(Record set begins)

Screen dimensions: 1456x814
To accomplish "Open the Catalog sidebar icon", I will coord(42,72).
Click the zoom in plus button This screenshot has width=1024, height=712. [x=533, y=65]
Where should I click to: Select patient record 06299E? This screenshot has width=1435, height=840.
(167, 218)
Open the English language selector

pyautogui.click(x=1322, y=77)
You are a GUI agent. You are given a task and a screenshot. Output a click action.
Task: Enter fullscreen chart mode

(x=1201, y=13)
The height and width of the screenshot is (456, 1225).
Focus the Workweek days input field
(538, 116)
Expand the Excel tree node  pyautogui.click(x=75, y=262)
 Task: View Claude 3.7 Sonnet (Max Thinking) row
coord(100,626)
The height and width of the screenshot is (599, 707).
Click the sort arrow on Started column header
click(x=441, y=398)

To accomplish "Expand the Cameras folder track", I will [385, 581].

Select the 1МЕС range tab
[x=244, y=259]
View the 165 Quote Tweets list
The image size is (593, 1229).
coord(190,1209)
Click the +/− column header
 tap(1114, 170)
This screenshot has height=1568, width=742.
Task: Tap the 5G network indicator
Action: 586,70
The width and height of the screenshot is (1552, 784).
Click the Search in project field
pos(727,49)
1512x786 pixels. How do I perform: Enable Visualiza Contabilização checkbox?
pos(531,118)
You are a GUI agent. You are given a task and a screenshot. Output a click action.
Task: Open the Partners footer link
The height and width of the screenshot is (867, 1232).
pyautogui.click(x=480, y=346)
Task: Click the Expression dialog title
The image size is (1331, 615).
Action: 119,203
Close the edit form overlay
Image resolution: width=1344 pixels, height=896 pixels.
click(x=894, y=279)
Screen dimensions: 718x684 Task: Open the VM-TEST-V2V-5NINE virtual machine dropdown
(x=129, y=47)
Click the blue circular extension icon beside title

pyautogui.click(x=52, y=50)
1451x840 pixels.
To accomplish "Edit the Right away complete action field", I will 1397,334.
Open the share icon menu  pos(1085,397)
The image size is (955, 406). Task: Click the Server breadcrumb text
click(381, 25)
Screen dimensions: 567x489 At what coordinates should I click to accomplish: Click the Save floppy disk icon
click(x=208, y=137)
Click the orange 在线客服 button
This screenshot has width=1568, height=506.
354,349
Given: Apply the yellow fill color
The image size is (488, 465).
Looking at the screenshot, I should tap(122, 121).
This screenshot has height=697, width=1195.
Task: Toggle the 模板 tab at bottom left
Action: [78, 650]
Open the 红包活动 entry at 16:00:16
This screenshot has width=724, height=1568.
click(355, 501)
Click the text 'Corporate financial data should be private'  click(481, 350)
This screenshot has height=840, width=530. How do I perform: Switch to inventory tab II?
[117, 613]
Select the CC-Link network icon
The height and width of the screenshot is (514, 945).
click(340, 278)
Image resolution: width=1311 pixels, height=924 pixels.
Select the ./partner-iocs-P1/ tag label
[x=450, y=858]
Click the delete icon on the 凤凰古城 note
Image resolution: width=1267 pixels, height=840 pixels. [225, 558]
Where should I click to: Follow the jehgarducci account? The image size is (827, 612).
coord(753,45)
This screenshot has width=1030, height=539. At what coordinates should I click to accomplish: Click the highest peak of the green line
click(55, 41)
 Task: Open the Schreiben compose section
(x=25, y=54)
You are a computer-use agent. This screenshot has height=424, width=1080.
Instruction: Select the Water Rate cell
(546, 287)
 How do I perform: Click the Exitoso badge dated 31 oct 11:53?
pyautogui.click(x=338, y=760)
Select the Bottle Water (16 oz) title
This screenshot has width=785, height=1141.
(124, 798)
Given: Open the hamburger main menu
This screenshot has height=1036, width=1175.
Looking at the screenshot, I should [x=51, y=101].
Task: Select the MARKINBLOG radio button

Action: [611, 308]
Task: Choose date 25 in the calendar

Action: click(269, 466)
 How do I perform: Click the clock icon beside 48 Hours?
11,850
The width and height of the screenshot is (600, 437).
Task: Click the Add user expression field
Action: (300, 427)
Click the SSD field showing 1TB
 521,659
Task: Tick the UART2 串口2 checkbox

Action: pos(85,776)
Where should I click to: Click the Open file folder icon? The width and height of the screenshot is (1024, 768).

(Record set ends)

#### Exercise objective:
Wherever the word "Expand" appears in a line of the records, count that line. Say how many there are, with no other words.

#### Written reply:
2